When asked about the comments, Powell, sought to stay above the fray. “I’m not going to have any response or comment whatsoever on what the president said. It’s not appropriate for me to do so,” he said. “The public should be confident that we will continue to do our work as we always have, focusing on using our tools to achieve our goals.” (USNews, Jan.27)
In the wake of the Fed’s interest rate announcement, President Trump took to Truth Social: “Because Jay Powell and the Fed failed to stop the problem they created with Inflation, I will do it by unleashing American Energy production, slashing Regulation, rebalancing International Trade, and reigniting American Manufacturing, but I will do much more than stopping Inflation, I will make our Country financially, and otherwise, powerful again!” (TheHill, Jan.29)
What to Watch: Tariffs
White House Press Secretary Karoline Leavitt told reporters today President Trump plans to move forward with a 25% tariff on imports from Canada and Mexico starting tomorrow, and an additional 10% tariff on Chinese imports. (USA Today, Jan. 31)

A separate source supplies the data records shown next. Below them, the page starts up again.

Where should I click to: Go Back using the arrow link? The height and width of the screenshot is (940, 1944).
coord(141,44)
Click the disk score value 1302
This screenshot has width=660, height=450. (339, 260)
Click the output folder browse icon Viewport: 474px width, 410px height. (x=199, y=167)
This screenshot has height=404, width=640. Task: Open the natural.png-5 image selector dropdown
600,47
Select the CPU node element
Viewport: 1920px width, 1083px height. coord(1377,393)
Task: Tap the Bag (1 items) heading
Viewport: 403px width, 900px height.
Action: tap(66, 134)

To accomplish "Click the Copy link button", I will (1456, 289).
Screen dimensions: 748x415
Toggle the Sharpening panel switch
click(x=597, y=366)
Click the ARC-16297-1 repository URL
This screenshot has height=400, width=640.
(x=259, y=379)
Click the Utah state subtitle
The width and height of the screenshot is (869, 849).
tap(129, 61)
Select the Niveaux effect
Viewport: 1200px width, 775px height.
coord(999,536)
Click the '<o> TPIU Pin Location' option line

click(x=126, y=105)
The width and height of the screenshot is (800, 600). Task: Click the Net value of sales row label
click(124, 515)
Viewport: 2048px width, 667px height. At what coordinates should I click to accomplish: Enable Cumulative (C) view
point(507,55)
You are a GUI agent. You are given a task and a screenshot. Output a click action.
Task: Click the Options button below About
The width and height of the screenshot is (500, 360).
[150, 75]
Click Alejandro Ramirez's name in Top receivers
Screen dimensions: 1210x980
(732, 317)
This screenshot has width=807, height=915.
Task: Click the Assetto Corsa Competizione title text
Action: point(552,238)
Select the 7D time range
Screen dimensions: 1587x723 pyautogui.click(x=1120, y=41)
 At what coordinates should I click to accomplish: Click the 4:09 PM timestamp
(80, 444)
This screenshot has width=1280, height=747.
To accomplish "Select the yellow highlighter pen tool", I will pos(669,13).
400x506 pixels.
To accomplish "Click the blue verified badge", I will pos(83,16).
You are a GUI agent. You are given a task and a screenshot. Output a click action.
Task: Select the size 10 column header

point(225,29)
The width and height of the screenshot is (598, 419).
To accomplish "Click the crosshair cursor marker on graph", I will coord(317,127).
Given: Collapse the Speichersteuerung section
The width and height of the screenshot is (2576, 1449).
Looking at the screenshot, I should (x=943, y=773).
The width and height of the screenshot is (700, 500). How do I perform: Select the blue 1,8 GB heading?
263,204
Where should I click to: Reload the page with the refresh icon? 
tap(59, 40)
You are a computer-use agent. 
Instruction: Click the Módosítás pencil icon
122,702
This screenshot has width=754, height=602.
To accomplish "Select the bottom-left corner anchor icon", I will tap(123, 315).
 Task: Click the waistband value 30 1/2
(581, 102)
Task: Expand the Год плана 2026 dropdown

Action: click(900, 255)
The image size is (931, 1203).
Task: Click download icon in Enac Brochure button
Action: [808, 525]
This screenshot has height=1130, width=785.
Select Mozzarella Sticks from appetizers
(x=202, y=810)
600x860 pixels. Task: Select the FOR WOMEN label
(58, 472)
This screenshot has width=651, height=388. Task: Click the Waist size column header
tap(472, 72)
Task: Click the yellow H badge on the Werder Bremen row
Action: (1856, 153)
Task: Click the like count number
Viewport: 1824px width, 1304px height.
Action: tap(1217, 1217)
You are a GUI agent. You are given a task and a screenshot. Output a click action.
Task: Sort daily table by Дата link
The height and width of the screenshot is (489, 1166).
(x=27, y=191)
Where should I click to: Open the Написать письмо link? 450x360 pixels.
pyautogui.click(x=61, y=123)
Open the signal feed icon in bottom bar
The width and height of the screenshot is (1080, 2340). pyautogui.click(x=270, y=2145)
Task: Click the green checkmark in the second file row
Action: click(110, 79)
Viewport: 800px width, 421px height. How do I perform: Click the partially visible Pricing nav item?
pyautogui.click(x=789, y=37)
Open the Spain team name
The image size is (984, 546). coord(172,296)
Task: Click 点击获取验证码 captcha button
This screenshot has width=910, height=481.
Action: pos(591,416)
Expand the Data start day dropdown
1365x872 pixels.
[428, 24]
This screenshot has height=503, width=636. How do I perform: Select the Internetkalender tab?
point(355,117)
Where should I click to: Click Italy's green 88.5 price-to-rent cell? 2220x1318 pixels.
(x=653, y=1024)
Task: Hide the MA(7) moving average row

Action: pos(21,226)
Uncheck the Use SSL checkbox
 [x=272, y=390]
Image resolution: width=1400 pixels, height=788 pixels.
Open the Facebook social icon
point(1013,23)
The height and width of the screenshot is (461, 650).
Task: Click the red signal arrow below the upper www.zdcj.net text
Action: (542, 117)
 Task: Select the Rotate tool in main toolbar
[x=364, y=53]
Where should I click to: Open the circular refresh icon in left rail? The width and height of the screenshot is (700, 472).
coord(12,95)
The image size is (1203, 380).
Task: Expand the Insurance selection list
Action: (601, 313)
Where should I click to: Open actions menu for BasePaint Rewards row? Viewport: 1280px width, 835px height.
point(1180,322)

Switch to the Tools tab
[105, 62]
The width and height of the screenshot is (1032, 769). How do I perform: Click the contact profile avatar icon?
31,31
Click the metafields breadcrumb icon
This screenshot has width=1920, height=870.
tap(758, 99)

Howard Lutnick, Trump's Commerce Secretary Nominee, told the Senate during his confirmation hearing this week, that he advised Trump to impose country-by-country tariffs to restore trade "reciprocity" and vowed to tighten restrictions on China’s access to advanced AI technology. (Reuters, Jan. 29)
These tariffs could have significant repercussions for the U.S. economy, including housing affordability. Any tariffs on imported materials like steel, aluminum and lumber are likely to drive up costs for developersand impact efforts to address the housing shortage. (Roundtable Weekly, Jan. 24 | Nov. 27)
The Roundtable will continue to track coverage on interest rates and tariffs, and the implications for commercial real estate.